*Tareas por hacer*.
[A] Transcribe del fragmento el pasaje que comienza en "Paso 6: Registro" y termina en "motivar al alumnado.".
[B] Según el fragmento, ¿cuánto tiempo se sugiere por sesión para la fase de cierre?
[C] Di si cada una de estas afirmaciones coincide con el fragmento: (i) las retroalimentaciones del paso 6 se centran en la calificación; (ii) en la autoevaluación se usan rúbricas con pictogramas; (iii) la evaluación se basa en evidencias recogidas durante 8 sesiones. Responde sí o no y cita las palabras que lo deciden.

*Fragmento*.
○ ○ ○ ○

Paso 6: Registro de evidencias y retroalimentación formativa. El docente toma notas detalladas sobre cada estudiante, compara con el punto de partida y planifica intervenciones específicas. Se revisan las evidencias de escritura de nombres, conteo, colores y figuras para identificar posibles lagunas. Se generan retroalimentaciones positivas y específicas, centradas en el progreso y no en la calificación, para motivar al alumnado.
Cierre
Tiempo sugerido por sesión: 20 minutos. En la fase de cierre, se realiza una síntesis de los puntos clave y se facilita una reflexión sobre lo aprendido y su aplicación práctica. El docente guía una discusión breve para que los estudiantes identifiquen qué saben hacer de forma independiente y qué necesitan practicar con mayor apoyo. Se recogen las evidencias finales de cada estación y se organizan en un cuaderno de demostraciones que muestre el progreso en escritura de nombres, conteo, colores y clasificación. Se fomenta la autorreflexión a través de preguntas simples tipo “¿Qué aprendiste hoy?”, “¿Qué te gustaría hacer en la próxima sesión?” y “¿En qué necesitas ayuda?.” Se propone que los niños lleven parte de su evidencia a casa para compartirla con sus familias, fortaleciendo la conexión entre la escuela y el hogar. Además, se establece una línea de tiempo para las próximas sesiones, donde se planean intervenciones específicas basadas en el diagnóstico obtenido. El docente revisa las metas del plan y celebra los logros de cada niño, destacando avances en escritura, conteo y pensamiento lógico. En esta última fase se subraya la relación entre escritura y matemáticas, y se introducen ideas para la continuidad de aprendizaje en las próximas semanas. Este cierre garantiza que los estudiantes se vayan con una comprensión clara de su progreso y con una visión de su desarrollo futuro en escritura y habilidades numéricas y de clasificación.
Paso 7: Síntesis y reconocimiento de logros. El docente resume las evidencias recogidas y comparte observaciones con el grupo. Se destacan ejemplos de buena escritura del nombre, conteos correctos y clasificaciones bien ejecutadas. Se invita a los estudiantes a señalar una meta para la próxima sesión, lo cual fomenta la autonomía y la responsabilidad personal en su proceso de aprendizaje.
Paso 8: Reflexión y plan de seguimiento. Se realiza una breve actividad de reflexión donde cada alumno expresa en una frase qué aprendió y qué Montaña de aprendizaje le gustaría trabajar más. El docente planifica las próximas actividades de intervención y refuerza vínculos con el plan de apoyo, asegurando continuidad en el aprendizaje. Se dejan claras las próximas metas y se proporcionan recursos para que las familias apoyen en casa el mismo aprendizaje, como ejercicios simples de conteo y práctica de escritura de nombres.
Evaluación
La evaluación está diseñada en formato formativo y continuo, orientada a diagnosticar saberes previos con base en evidencias recogidas durante las 6 sesiones. A continuación se describen las recomendaciones estructuradas:
- Estrategias de evaluación formativa:
- Observación sistemática durante las estaciones: se registran conductas de participación, estrategias de resolución de problemas, uso del lenguaje y apoyo entre pares.
- Registro de evidencias: recopilación de muestras de escritura de nombres, conteos realizados, clasificaciones de colores y figuras, dibujos y breves descripciones orales que evidencien comprensión.
- Autoevaluación y coevaluación: uso de rúbricas simples con pictogramas para que cada niño indique qué sabe hacer y qué necesita practicar; intercambio entre pares para identificar fortalezas y áreas de mejora.

○ ○ ○ ○

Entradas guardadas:

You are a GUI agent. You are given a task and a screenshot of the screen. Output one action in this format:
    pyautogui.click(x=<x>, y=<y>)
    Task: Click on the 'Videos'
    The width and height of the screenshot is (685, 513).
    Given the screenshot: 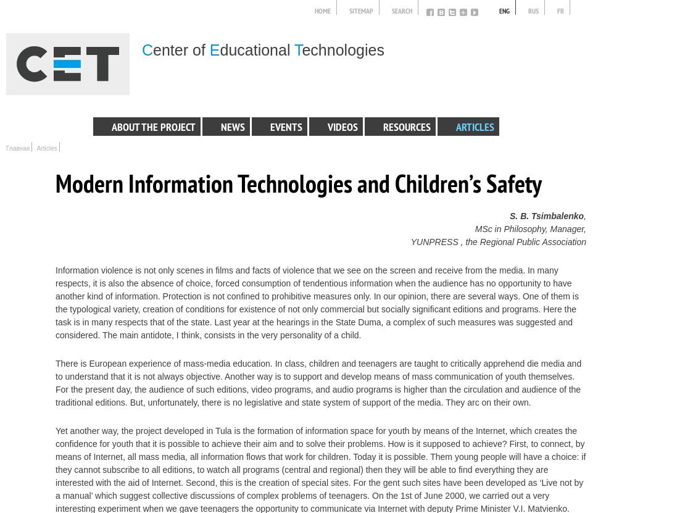 What is the action you would take?
    pyautogui.click(x=343, y=127)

○ ○ ○ ○

*Tus respuestas*.
[A]
Paso 6: Registro de evidencias y retroalimentación formativa. El docente toma notas detalladas sobre cada estudiante, compara con el punto de partida y planifica intervenciones específicas. Se revisan las evidencias de escritura de nombres, conteo, colores y figuras para identificar posibles lagunas. Se generan retroalimentaciones positivas y específicas, centradas en el progreso y no en la calificación, para motivar al alumnado.

[B] 20 minutos.

[C]
(i) No: "centradas en el progreso y no en la calificación".
(ii) Sí: "uso de rúbricas simples con pictogramas".
(iii) No: "con base en evidencias recogidas durante las 6 sesiones".